Much of our attention on Pluto has been centered on Sputnik Planum, the vast plain home to floating nitrogen ice glaciers. But, there’s another feature drawing the eyes of the New Horizons team – Cthulu Regio. It sits just to the west of Sputnik Planum and looks kind of like a whale.
The New Horizons team believes several of Cthulu’s mountain peaks are covered in methane ‘snow.’
Cthulu stretches for 1,850 miles and is 450 miles wide. Imagine a feature slightly larger than the state of Alaska. Its geography runs the gambit of Pluto’s features. From mountain chains to smooth terrain. Heavily cratered and fractured areas also dot the 1,850 mile-long region. So, what is Cthulu’s defining feature? A dark surface scientists believe is caused by a layer of dark tholins. Tholins are complex molecules created when sunlight interacts with methane. The enhanced color image below highlights this region.
You see the snow covered peaks in the zoomed-in box? Scientists think methane is condensing as ice on top of these peaks. “That this material coats only the upper slopes of the peaks suggests methane ice may act like water in Earth’s atmosphere, condensing as frost at high altitude,” said John Stansberry, a New Horizons science team member.
The right inset image shows data from the Ralph/Multispectral Visible Imaging Camera (MVIC).

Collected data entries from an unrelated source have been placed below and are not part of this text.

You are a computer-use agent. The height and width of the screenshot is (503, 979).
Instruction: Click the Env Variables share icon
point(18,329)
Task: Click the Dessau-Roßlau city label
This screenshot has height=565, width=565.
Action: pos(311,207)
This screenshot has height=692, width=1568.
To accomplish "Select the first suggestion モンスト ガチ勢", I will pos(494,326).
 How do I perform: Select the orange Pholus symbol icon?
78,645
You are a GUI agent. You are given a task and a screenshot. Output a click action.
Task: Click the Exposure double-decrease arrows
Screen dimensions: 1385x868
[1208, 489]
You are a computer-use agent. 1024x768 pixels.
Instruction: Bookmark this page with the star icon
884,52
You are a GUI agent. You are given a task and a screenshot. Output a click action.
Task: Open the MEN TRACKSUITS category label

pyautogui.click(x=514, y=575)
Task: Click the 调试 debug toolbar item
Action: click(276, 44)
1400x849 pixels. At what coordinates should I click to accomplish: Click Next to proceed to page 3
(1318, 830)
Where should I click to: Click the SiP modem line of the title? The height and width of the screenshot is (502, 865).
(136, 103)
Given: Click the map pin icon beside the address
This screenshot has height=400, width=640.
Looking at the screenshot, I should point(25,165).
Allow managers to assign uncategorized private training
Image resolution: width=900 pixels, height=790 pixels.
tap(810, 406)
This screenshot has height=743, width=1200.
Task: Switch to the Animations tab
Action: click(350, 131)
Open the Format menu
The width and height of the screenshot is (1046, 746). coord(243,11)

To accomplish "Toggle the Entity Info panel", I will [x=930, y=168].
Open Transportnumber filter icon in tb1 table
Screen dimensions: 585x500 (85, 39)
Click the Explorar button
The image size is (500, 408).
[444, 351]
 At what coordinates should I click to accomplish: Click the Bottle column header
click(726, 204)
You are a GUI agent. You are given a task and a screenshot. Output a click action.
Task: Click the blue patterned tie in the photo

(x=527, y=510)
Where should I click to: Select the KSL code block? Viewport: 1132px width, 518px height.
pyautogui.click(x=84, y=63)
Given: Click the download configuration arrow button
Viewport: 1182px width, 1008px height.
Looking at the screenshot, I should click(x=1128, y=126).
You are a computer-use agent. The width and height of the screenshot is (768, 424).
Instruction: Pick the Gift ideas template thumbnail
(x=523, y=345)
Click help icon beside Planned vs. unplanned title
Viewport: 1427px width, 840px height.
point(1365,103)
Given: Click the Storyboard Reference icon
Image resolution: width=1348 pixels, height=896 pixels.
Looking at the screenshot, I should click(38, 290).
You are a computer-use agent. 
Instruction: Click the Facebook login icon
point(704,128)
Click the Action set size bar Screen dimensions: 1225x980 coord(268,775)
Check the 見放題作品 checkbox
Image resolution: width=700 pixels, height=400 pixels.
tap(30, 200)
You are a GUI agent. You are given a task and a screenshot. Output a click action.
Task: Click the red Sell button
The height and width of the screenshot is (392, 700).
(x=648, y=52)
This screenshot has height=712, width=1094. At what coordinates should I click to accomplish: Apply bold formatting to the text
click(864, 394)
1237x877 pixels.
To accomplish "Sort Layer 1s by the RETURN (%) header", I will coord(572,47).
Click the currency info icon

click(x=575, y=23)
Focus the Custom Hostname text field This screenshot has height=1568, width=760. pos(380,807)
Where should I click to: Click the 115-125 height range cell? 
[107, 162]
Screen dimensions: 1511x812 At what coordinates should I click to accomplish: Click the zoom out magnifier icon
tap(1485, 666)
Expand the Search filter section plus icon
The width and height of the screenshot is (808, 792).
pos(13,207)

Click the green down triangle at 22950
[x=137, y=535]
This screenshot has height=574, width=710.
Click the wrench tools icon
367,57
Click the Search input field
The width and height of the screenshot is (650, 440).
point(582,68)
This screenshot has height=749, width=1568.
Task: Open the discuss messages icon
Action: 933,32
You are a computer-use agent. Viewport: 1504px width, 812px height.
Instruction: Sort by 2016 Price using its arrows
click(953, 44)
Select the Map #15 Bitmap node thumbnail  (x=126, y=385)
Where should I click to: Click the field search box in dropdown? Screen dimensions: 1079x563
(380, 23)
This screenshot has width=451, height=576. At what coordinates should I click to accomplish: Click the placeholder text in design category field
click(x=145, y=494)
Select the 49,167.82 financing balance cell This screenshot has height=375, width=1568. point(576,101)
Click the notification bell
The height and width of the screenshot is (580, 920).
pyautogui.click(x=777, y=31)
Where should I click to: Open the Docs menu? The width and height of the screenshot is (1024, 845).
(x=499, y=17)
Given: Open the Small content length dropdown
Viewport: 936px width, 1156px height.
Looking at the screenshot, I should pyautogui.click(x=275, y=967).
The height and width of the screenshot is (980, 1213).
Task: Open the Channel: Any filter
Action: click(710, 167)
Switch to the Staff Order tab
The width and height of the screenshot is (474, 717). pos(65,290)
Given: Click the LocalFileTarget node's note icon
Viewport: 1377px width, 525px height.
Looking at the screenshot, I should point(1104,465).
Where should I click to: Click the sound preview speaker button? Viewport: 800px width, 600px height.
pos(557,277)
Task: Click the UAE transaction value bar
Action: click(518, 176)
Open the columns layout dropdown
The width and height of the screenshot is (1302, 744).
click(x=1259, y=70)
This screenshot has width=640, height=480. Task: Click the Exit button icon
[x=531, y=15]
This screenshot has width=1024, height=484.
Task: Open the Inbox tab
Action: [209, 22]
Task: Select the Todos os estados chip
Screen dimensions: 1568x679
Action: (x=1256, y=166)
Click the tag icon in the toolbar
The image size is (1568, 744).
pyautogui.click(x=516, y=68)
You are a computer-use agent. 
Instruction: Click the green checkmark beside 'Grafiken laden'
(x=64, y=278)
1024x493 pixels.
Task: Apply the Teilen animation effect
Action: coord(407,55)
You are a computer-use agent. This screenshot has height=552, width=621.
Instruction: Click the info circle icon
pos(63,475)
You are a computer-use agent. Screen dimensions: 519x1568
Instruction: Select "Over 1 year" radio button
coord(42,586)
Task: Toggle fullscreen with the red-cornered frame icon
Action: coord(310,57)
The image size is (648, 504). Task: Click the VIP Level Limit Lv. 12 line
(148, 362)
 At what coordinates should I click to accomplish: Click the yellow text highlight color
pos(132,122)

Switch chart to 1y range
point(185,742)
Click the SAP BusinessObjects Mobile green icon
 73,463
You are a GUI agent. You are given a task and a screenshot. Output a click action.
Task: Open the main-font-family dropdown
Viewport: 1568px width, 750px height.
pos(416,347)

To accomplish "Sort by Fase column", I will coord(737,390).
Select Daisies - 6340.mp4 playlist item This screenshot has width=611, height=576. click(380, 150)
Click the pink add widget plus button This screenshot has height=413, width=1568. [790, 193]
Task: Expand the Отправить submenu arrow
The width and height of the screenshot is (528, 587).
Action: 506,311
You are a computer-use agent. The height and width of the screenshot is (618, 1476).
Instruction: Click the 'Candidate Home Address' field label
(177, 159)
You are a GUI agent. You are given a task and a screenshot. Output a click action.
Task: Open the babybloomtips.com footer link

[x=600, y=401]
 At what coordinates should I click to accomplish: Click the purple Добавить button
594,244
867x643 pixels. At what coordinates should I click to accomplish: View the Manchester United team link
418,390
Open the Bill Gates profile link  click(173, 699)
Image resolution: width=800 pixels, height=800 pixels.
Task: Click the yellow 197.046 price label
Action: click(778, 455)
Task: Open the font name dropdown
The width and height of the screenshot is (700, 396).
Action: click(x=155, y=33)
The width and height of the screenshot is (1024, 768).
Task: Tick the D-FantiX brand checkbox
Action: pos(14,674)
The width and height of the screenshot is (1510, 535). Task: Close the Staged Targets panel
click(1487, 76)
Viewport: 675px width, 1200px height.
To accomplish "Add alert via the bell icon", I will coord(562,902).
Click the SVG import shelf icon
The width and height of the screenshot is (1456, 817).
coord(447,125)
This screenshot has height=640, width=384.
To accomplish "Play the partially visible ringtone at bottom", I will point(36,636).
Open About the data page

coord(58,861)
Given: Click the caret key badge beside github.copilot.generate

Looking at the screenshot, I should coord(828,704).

The purple colors represent methane and line up almost perfectly with the enhanced color view of the ‘snow’ covered peaks.
Clouds on Pluto?
New Scientist has the scoop on this story. The website claims to have seen emails sent to scientists discussing the formation of clouds in Pluto’s atmosphere. Check out this image.
New Scientist writes:
“Grundy has spotted features in the haze on the edge – or “limb” – of Pluto that seemed to stand out from the distinct layers. But more intriguingly, he had also seen a bright feature crossing different parts of the landscape, suggesting it was hovering above.”
Let’s break this down. The features circled do look like clouds. Plus, the features on the “limb” appear much more distinct than the general haze of Pluto’s atmosphere. What are they made of? According to New Scientist, researchers didn’t speculate. But, it’s safe to assume they are made up of the compounds already discovered in Pluto’s atmosphere – nitrogen, methane, acetylene and ethylene.
Why hasn’t New Horizons come out and announced it? Obviously, they’re not 100% sure they are looking at clouds. One of the biggest issues with the Pluto mission, is scientists only have about half the data from the flyby. Because of the vast distances at play here, New Horizons will be sending data back to Earth for another six months (at least). The New Horizons team expects “Pluto encounter data playback” to wrap up sometime between October and December.
We’ll continue to learn much more about Pluto in the coming months. One date to keep an eye on is November 2017. A science conference covering the encounter with the Pluto system is tentatively dated for then.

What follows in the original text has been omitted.